If you have experienced feeling confident at any time in the past, that feeling is now part of you and can be re-created. Confidence is a state of being--a combination of your thoughts, feelings and how these physically manifest themselves -- that exists within you and is something you can tap into. So, what can you do to have a more consistent and reliable state of confidence? It all starts with awareness of what you currently believe about yourself.
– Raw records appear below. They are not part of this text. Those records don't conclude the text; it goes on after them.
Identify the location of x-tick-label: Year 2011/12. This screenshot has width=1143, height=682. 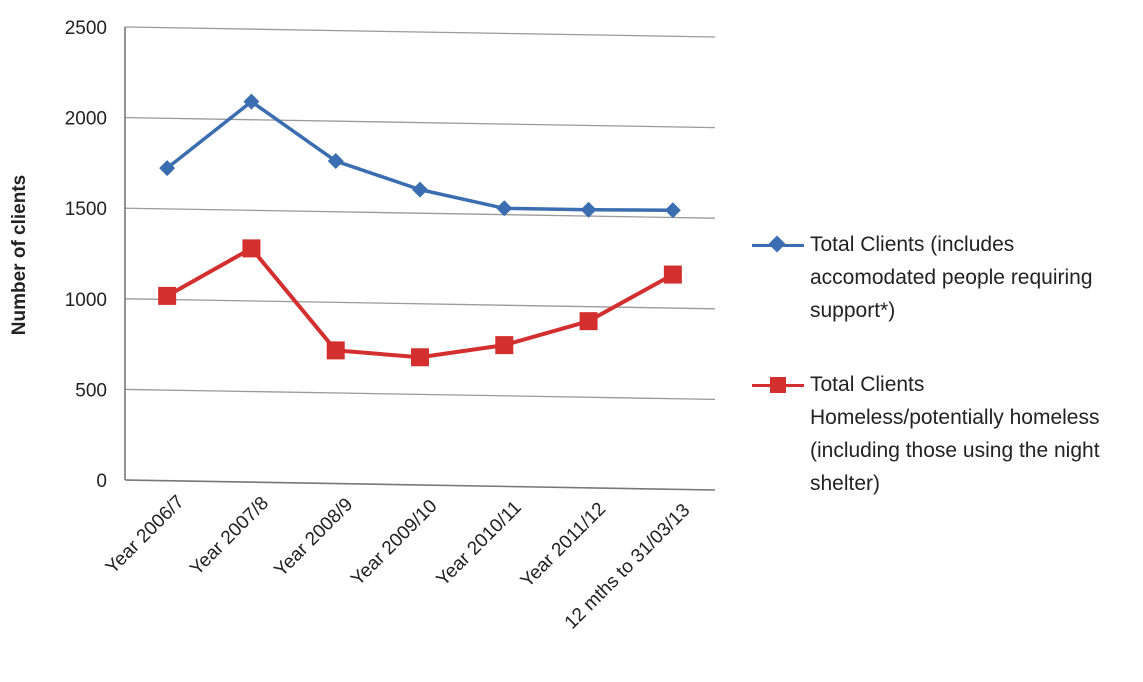
(564, 546).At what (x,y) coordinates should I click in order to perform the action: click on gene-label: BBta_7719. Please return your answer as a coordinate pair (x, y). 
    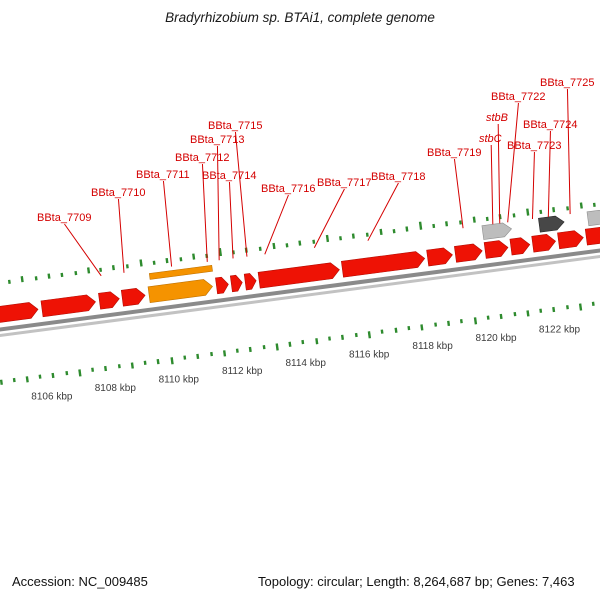
    Looking at the image, I should click on (454, 153).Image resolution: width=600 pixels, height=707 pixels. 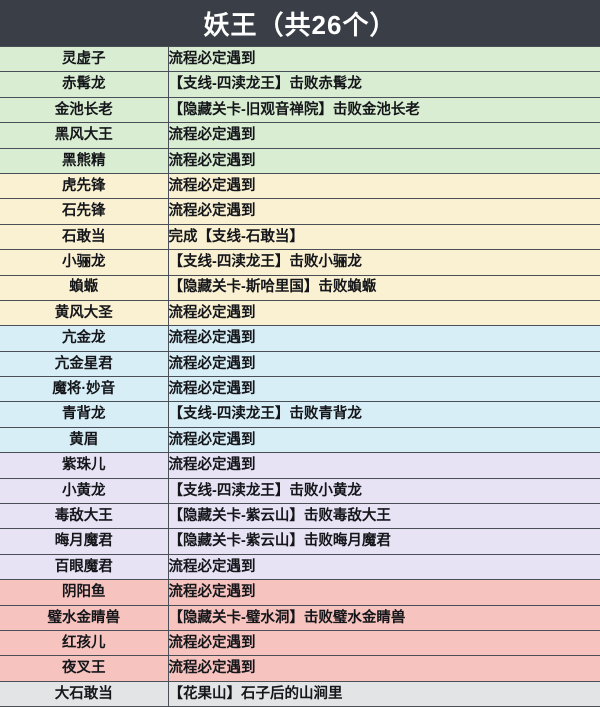 I want to click on table-row: 魔将·妙音 流程必定遇到, so click(x=300, y=390). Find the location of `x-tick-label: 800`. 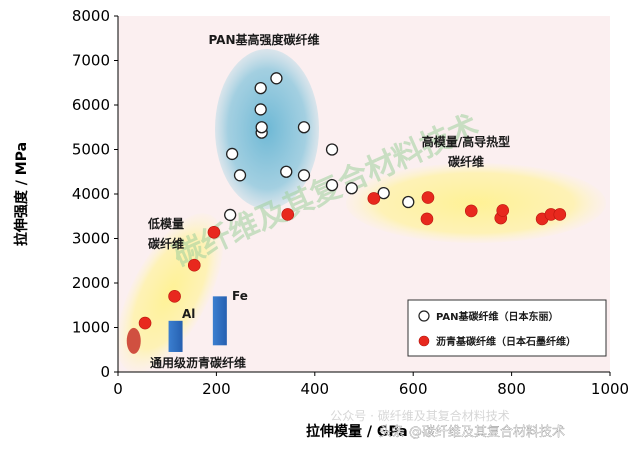

x-tick-label: 800 is located at coordinates (512, 389).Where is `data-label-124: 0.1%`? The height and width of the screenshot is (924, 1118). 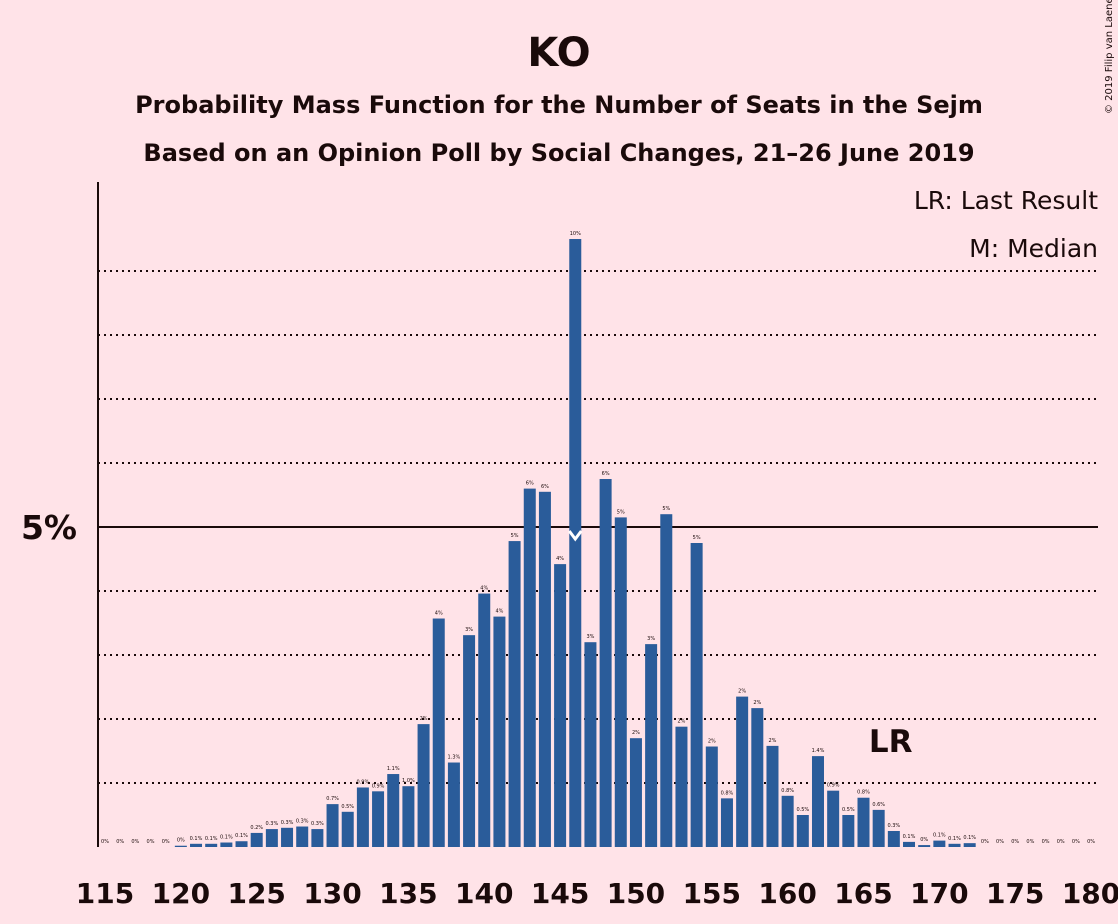
data-label-124: 0.1% is located at coordinates (242, 836).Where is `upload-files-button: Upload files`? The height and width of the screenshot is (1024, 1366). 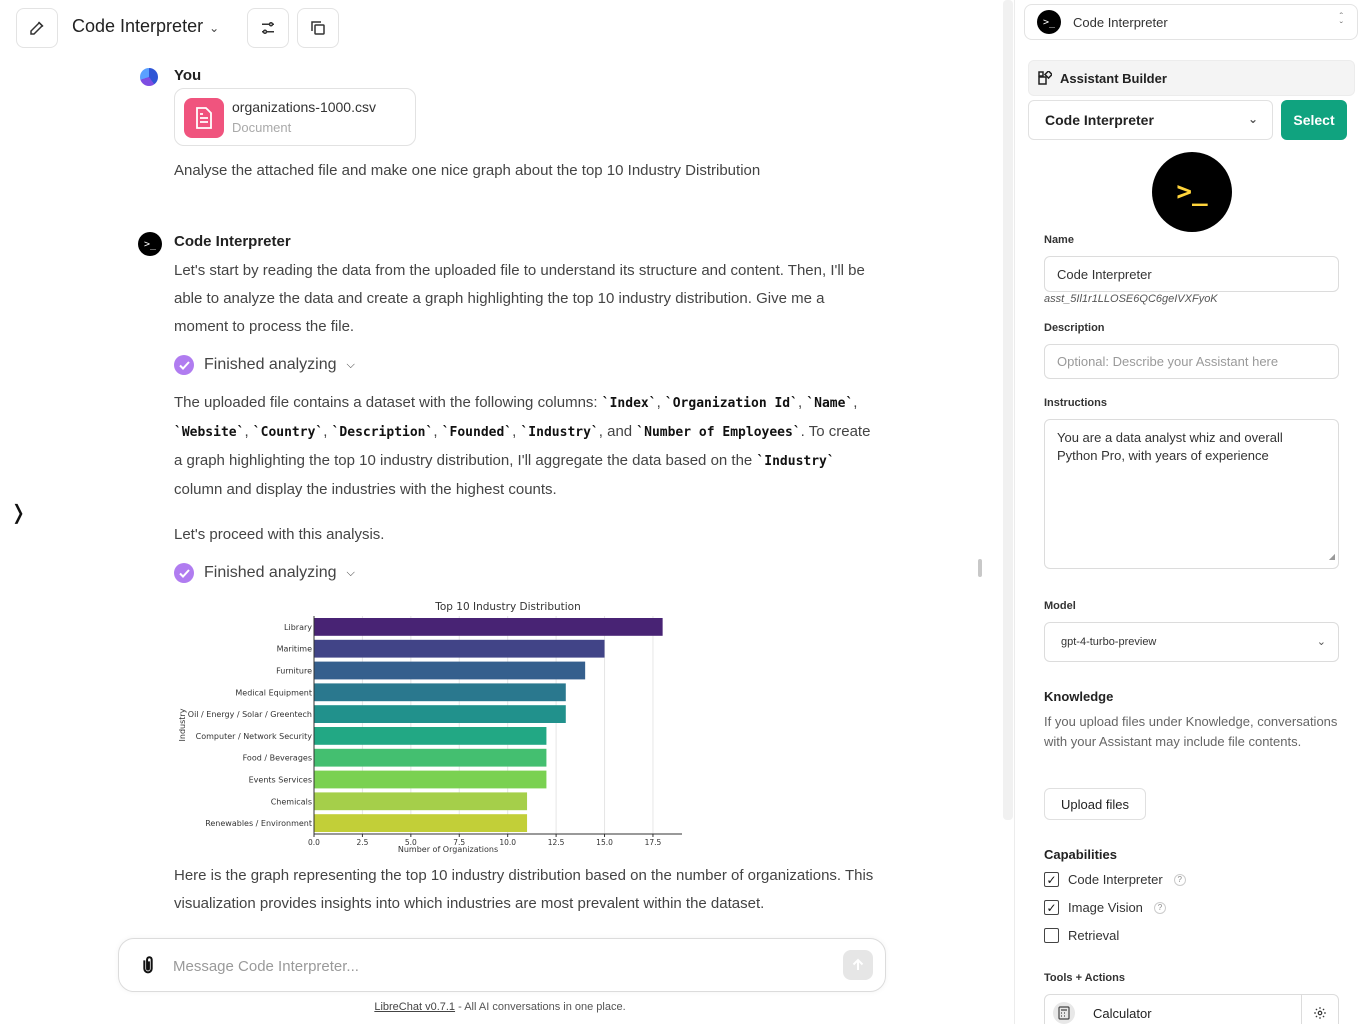 upload-files-button: Upload files is located at coordinates (1095, 804).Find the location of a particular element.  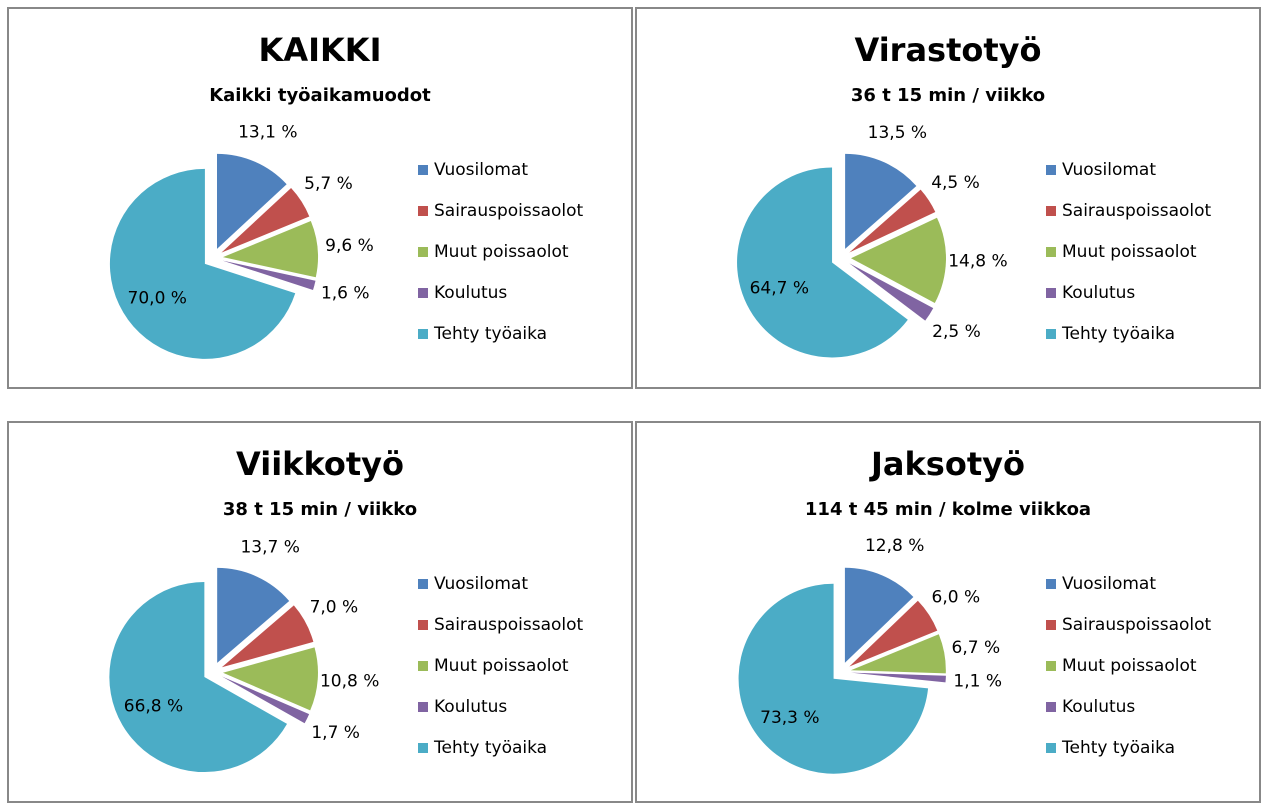

chart-subtitle: 36 t 15 min / viikko is located at coordinates (948, 96).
* what are your stories about your running or your chances of success
* what are you saying to yourself that undermines your confidence
Words are Powerful! Even the words that never come out of your mouth but make up your self-talk or the running monologue in your head create your reality. This internal chatter is almost always in action and it shapes the way you perceive your world, yourself and your potential. The mind is always judging and assessing the events of our lives and if you think this isn't true, you haven't really been paying attention to your own internal monologue and how it's running you! And if you aren't aware of how your mind is impacting your perception of reality or your everyday world, you don't have much control over deciding how it's working for or against you. When you notice yourself in a negative state you can make it easier to generate a feeling of confidence just by changing your posture. Pick up your head, relax the shoulders and get some deep breathes in and consciously think positive thoughts.
You have a choice about your state of being, and confidence is just one of many states that you could choose. By knowing that you have the ability to generate a state of confidence, you can now start to work on developing that as a skill to use during races. Armed with this knowledge and ability, you can bring a feeling of confidence to the start line and build a positive experience in which the more confident you feel the faster you will run and the faster you run the more confident you'll feel. This can become a positive cycle that leads to optimal performance.
Make some positive affirmations for yourself and when you start feeling tired in a workout or race…say those affirmations in your head or aloud and get back on the “positive train”.